Tarea indicada 1: Transcribe del fragmento seleccionado la parte que empieza con "La resurrección trae" y sigue hasta "(1 Cor 15,54-56).".

Fragmento seleccionado:
************
El hombre viejo murió

Jesús ha arrancado también las consecuencias del pecado. En la cruz de Jesús ha muerto todo aquello que no nos permitía vivir como hijos de Dios y, a través de su sangre, fuimos rescatados, lavados, purificados y justificados. Podemos así renacer como criaturas nuevas en Cristo Jesús. Las cosas viejas quedan en el pasado. El hombre viejo está muerto y ahora somos criaturas nuevas, como nos recuerda San Pablo: “El que vive en Cristo es una nueva criatura: lo antiguo ha desaparecido, un ser nuevo se ha hecho presente” (2 Cor 5,17).

La resurrección trae vida nueva

La obra salvífica de Jesús no terminó sobre la cruz: después de tres días, el poder de Dios lo resucitó de la muerte, dejando nuestro pecado muerto para siempre. Jesús, además, ha resucitado a una vida nueva para ofrecérnosla a todos nosotros. Jesús es la victoria de Dios: “Cuando lo que es corruptible se revista de la incorruptibilidad y lo que es mortal se revista de la inmortalidad, entonces se cumplirá la palabra de la Escritura: la muerte ha sido vencida. ¿Dónde está, muerte, tu victoria? ¿Dónde está tu aguijón? Porque lo que provoca la muerte es el pecado y lo que da fuerza al pecado es la ley” (1 Cor 15,54-56).
************
Entradas tomadas de una colección:
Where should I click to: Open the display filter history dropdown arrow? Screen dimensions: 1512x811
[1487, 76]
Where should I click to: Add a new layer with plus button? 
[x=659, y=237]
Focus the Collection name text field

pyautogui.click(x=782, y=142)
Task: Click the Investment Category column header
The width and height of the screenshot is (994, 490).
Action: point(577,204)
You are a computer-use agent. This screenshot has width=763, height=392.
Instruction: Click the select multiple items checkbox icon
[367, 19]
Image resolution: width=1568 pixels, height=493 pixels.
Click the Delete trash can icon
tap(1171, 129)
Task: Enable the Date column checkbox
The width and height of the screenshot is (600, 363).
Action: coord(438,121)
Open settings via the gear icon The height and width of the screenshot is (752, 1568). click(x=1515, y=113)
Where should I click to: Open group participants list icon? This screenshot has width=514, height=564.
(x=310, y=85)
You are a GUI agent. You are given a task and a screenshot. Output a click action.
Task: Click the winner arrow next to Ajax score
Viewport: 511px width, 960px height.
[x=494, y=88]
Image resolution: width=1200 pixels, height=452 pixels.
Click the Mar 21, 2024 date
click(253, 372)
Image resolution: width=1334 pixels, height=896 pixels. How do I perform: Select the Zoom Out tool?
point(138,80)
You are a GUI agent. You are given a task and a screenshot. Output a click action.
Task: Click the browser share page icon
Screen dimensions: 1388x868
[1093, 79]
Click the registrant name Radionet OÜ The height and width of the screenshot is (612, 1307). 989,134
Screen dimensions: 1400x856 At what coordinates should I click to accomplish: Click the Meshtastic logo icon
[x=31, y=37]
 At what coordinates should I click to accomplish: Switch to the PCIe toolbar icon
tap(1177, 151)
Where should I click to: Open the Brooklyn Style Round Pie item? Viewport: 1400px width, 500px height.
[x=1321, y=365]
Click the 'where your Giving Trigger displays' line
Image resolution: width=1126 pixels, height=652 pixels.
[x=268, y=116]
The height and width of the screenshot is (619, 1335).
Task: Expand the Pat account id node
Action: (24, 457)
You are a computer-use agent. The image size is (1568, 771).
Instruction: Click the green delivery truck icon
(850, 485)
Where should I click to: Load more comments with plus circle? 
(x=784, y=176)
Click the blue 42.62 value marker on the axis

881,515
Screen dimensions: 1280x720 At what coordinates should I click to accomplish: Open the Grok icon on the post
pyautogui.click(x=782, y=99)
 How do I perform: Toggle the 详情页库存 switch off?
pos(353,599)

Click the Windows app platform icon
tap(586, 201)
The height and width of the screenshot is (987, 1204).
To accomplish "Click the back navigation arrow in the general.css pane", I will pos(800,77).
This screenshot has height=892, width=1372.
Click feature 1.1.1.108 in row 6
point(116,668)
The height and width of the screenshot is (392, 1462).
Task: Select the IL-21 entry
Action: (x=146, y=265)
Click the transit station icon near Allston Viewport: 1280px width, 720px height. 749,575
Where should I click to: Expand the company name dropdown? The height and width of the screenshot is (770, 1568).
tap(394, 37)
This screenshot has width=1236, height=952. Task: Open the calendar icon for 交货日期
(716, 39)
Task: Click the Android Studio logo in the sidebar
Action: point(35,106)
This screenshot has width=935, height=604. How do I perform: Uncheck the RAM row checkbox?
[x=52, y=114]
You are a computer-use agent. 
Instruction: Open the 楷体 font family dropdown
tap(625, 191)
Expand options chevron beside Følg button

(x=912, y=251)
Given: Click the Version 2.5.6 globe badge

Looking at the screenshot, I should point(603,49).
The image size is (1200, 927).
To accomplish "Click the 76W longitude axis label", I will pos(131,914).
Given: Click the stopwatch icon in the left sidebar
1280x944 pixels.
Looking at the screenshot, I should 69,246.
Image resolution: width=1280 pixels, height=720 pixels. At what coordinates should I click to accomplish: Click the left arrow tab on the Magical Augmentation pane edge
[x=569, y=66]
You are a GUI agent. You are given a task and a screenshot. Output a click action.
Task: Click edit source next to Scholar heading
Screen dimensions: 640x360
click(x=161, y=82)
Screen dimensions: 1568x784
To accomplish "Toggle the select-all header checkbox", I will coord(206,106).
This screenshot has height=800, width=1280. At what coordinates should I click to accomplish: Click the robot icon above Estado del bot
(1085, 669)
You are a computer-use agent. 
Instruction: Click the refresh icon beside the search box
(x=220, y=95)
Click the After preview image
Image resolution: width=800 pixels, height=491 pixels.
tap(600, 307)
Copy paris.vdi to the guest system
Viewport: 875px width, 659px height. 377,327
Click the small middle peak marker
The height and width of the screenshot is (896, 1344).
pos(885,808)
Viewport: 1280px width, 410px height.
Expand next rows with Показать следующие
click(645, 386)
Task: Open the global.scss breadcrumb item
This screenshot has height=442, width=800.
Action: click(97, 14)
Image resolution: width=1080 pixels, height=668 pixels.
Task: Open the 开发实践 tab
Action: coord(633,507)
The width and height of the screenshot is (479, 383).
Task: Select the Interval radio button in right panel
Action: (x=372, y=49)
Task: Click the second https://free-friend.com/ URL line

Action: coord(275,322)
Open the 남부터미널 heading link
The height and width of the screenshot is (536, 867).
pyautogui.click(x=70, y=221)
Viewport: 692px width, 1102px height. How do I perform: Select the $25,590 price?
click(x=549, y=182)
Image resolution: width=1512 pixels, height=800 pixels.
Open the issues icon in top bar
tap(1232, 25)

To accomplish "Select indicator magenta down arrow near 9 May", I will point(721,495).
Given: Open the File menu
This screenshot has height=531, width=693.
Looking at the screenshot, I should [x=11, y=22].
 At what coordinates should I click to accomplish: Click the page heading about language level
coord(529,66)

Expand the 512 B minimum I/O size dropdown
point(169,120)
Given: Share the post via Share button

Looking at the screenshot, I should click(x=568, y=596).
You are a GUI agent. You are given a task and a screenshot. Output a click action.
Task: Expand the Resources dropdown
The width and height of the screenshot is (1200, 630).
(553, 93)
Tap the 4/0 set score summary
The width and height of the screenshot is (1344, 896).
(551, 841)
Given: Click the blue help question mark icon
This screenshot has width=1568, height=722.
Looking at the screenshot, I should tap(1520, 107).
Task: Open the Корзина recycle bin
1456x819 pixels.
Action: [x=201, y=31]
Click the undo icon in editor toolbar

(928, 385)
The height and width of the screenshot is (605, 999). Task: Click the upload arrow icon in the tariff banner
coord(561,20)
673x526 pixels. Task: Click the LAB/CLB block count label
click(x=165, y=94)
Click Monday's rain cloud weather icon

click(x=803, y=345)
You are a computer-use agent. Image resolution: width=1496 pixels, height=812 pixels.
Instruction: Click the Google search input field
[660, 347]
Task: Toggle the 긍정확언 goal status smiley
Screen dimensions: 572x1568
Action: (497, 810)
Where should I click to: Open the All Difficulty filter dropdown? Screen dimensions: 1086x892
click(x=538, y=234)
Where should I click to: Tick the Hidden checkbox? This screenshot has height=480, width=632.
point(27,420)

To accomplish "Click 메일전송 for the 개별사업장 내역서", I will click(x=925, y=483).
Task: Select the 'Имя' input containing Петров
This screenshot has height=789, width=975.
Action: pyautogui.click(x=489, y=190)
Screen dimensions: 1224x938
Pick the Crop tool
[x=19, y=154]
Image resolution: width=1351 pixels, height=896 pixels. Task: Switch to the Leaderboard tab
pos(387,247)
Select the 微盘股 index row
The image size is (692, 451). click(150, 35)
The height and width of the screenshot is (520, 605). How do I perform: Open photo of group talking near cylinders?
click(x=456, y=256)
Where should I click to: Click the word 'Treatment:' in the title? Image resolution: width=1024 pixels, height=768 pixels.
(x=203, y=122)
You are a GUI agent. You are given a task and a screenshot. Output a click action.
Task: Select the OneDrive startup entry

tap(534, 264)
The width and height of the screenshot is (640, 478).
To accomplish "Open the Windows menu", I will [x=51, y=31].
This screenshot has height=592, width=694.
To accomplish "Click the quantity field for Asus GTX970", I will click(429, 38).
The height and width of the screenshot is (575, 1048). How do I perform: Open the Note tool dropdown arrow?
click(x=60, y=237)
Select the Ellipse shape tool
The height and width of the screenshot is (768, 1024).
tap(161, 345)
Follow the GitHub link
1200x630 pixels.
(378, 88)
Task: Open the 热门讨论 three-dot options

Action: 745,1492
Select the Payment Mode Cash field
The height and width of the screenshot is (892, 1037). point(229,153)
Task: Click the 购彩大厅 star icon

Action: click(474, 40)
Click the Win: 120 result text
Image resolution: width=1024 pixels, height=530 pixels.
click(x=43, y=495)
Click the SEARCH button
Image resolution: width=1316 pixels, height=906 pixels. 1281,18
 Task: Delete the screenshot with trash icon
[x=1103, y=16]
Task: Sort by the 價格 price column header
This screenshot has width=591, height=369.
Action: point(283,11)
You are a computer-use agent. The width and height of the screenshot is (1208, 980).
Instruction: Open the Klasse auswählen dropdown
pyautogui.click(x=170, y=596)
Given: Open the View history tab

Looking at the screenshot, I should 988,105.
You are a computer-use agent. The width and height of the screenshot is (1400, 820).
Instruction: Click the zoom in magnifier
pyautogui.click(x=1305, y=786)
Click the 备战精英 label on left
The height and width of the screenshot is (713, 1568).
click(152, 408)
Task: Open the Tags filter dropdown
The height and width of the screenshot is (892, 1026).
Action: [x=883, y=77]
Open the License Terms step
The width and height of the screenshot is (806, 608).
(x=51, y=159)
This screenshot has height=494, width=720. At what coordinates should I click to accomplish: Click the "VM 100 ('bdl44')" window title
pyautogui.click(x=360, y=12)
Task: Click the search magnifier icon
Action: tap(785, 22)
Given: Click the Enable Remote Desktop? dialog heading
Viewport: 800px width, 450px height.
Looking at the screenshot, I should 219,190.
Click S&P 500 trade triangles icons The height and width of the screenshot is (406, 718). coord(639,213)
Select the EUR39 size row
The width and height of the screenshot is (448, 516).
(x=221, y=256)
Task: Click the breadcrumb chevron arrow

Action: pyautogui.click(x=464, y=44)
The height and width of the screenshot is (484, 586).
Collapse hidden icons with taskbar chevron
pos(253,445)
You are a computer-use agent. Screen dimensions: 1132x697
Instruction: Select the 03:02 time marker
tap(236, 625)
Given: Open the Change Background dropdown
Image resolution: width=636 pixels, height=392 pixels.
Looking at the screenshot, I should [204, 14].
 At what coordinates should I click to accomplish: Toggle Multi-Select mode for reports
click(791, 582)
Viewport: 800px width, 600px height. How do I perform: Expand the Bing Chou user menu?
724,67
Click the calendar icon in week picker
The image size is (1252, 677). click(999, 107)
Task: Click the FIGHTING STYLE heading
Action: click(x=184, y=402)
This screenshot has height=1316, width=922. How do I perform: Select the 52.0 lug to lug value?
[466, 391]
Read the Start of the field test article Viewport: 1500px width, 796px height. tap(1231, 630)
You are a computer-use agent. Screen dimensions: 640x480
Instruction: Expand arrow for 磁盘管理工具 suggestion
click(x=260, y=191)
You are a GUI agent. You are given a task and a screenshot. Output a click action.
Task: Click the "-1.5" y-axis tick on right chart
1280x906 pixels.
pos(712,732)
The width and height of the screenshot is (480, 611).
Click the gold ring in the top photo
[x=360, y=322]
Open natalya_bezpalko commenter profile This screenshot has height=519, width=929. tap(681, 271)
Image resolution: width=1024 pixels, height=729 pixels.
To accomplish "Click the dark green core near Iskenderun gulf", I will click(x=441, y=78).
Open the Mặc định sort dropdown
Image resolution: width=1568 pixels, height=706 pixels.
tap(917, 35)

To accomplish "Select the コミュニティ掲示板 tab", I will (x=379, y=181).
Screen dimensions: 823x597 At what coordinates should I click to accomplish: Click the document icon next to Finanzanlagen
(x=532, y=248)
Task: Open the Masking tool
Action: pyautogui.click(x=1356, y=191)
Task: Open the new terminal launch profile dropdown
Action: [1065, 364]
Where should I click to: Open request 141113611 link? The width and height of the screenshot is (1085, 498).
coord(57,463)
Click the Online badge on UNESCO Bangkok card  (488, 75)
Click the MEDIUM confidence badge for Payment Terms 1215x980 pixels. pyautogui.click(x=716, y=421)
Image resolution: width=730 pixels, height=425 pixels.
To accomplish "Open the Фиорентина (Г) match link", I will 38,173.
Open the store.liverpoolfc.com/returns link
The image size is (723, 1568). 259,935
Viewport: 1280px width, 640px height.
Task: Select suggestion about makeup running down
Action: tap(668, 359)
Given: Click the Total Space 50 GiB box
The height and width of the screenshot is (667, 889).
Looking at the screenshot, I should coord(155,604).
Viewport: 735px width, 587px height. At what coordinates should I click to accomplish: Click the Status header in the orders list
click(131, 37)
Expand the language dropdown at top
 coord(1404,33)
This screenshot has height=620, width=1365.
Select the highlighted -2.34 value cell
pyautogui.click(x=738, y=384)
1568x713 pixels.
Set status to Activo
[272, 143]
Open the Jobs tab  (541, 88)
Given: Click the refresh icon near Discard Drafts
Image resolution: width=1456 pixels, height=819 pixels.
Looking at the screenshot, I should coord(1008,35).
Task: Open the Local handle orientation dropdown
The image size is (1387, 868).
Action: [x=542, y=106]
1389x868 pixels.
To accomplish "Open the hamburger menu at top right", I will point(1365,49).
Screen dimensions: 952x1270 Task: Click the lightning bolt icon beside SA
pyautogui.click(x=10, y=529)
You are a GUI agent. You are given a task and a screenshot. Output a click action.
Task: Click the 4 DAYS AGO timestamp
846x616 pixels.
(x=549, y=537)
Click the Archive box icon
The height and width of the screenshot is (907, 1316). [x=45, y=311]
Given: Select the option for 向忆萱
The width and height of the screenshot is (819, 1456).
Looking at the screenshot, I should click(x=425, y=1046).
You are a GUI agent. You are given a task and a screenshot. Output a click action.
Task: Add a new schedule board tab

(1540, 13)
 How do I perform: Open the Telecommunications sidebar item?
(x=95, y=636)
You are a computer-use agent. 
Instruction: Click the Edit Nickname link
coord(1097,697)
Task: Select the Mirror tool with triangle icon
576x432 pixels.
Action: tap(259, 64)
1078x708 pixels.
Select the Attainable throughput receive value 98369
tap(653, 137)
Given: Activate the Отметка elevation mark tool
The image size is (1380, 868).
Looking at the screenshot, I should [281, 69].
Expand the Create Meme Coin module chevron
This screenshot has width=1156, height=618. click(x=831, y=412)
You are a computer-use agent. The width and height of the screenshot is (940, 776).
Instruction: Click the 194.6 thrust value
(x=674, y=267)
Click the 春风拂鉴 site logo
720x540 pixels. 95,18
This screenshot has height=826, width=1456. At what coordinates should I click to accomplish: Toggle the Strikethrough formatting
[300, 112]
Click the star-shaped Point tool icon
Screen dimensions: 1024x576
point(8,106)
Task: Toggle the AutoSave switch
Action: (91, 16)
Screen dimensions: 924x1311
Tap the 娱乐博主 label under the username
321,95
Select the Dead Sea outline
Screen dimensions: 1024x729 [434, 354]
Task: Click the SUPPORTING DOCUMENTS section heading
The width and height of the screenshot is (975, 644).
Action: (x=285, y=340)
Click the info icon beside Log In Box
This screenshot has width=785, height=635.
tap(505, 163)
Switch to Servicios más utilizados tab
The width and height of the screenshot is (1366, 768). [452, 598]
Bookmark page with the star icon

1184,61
************
Tarea indicada 2: Edita las líneas de las filas que empiezan con la línea que contiene "Task: Open the Local" y siguen hasta la línea que contiene "Looking at the screenshot, I should [281, 69].". Cambia "hamburger menu" por "navigation menu", deja lo demás intacto y devuelve solo esas líneas.

Respuesta 1:
La resurrección trae vida nueva

La obra salvífica de Jesús no terminó sobre la cruz: después de tres días, el poder de Dios lo resucitó de la muerte, dejando nuestro pecado muerto para siempre. Jesús, además, ha resucitado a una vida nueva para ofrecérnosla a todos nosotros. Jesús es la victoria de Dios: “Cuando lo que es corruptible se revista de la incorruptibilidad y lo que es mortal se revista de la inmortalidad, entonces se cumplirá la palabra de la Escritura: la muerte ha sido vencida. ¿Dónde está, muerte, tu victoria? ¿Dónde está tu aguijón? Porque lo que provoca la muerte es el pecado y lo que da fuerza al pecado es la ley” (1 Cor 15,54-56).

Respuesta 2:
Task: Open the Local handle orientation dropdown
The image size is (1387, 868).
Action: [x=542, y=106]
1389x868 pixels.
To accomplish "Open the navigation menu at top right", I will point(1365,49).
Screen dimensions: 952x1270 Task: Click the lightning bolt icon beside SA
pyautogui.click(x=10, y=529)
You are a GUI agent. You are given a task and a screenshot. Output a click action.
Task: Click the 4 DAYS AGO timestamp
846x616 pixels.
(x=549, y=537)
Click the Archive box icon
The height and width of the screenshot is (907, 1316). [x=45, y=311]
Given: Select the option for 向忆萱
The width and height of the screenshot is (819, 1456).
Looking at the screenshot, I should click(x=425, y=1046).
You are a GUI agent. You are given a task and a screenshot. Output a click action.
Task: Add a new schedule board tab

(1540, 13)
 How do I perform: Open the Telecommunications sidebar item?
(x=95, y=636)
You are a computer-use agent. 
Instruction: Click the Edit Nickname link
coord(1097,697)
Task: Select the Mirror tool with triangle icon
576x432 pixels.
Action: tap(259, 64)
1078x708 pixels.
Select the Attainable throughput receive value 98369
tap(653, 137)
Given: Activate the Отметка elevation mark tool
The image size is (1380, 868).
Looking at the screenshot, I should [281, 69].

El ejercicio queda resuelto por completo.